Critiques

Les danseurs étoiles parasitent ton ciel : Du rêve à la réalité

© Camille Gladu-Drouin

Les artistes sont animé·es par divers espoirs de création, plusieurs, par des ambitions spécifiques quant à leur réussite et certain∙es, encore, par l’objectif ultime d’atteindre le firmament des vedettes dans leur discipline. Jolène Ruest a adapté à la scène son roman Les danseurs étoiles parasitent ton ciel afin de représenter les écarts, parfois abyssaux, qui séparent le rêve de la réalité.

Le récit se penche sur les mésaventures de la diplômée en ballet Prunelle, qui souhaite ardemment entreprendre sa carrière en danse, mais qui doit tristement se contenter de travailler dans un Dairy Queen pour gagner sa vie. Vivant dans Hochelaga-Maisonneuve, elle apprend à la dure, en rencontrant, néanmoins, de sympathiques habitué∙es du quartier, qui l’amèneront à dissoudre ses préjugés comme disparaissent peu à peu les frontières qu’elle croyait imperméables entre les arts classiques et populaires.

Prunelle (solide Andréanne Daigle) rencontrera, entre autres, un exterminateur des plus débrouillards (éblouissant Maxime Lepage), qui lui ouvrira les yeux sur les possibilités qui s’offrent à elle malgré tout. Les deux complices contemplent ensemble la magnificence des cieux étoilés, suggérant que la célébrité n’a finalement que bien peu à voir avec le talent et la persévérance.

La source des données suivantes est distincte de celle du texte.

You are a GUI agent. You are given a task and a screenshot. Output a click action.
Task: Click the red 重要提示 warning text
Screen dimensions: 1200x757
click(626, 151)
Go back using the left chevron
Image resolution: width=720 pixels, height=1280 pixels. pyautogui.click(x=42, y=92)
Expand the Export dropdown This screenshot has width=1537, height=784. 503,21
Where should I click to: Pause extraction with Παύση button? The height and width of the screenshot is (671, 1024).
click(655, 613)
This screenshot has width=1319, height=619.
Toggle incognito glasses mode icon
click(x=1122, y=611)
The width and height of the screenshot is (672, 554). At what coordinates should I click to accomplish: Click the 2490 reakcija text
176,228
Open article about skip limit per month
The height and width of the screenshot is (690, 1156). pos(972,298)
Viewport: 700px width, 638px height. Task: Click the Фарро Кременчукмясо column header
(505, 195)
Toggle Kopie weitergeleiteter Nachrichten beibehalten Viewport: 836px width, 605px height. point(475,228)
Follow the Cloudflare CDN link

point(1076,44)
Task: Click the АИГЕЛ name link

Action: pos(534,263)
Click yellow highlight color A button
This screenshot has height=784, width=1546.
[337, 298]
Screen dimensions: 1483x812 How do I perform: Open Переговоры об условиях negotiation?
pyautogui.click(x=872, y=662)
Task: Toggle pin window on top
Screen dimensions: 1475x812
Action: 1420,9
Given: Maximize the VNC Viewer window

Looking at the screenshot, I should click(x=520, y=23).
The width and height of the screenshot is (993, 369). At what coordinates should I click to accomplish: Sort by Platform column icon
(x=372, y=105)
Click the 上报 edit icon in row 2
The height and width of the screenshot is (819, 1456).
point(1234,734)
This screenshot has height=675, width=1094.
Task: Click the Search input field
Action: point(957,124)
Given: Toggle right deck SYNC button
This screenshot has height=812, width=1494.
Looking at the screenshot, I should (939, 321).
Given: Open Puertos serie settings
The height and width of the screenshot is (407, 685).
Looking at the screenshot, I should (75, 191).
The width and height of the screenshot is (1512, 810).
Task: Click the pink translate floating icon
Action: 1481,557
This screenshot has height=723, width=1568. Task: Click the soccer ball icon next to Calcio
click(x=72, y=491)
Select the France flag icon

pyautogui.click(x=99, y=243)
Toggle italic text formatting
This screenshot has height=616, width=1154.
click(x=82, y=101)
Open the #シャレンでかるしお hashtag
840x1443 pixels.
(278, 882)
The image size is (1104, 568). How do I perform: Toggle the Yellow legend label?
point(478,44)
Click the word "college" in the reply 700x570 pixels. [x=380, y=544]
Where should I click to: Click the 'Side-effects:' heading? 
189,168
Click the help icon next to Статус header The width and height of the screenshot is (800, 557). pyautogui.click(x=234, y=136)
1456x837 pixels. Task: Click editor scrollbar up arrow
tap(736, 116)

La mise en scène de Jonathan Caron et de Martine Pype-Rondeau utilise intelligemment l’espace tout en longueur pour favoriser un mouvement constant qui comprend danse – breakdance, ballet, danse contemporaine – et certaines acrobaties circassiennes. Avec quelques accessoires, il et elle font habilement transiter l’action de l’appartement de Prunelle à une crèmerie, en passant par un bar-discothèque.

© Camille Gladu-Drouin

Questions en suspens

Le spectacle ne cherche pas à creuser beaucoup plus loin que la surface des questions inhérentes au sujet. Est-il possible de rester toujours soi-même dans une démarche artistique ? L’ambition démesurée et le dépassement de soi sont-ils synonymes ? L’idée même du succès ou de la célébrité s’oppose-t-elle au sentiment d’accomplissement ? La relève est-elle bien outillée pour faire face à la vie professionnelle ? D’ailleurs, quelle est la place de la relève quand certain·es artistes expérimenté·es sont omniprésent·es ?

En outre, quelques situations naïves et certaines répliques comiques futiles renvoient à des moments de la vie quotidienne d’une grande banalité. À l’opposé, heureusement, la mise en scène et l’interprétation énergiques, la danse et la musique, incluant autant de classique que de métal, assurent un rythme soutenu à cette représentation sans temps mort et, somme toute, rafraîchissante.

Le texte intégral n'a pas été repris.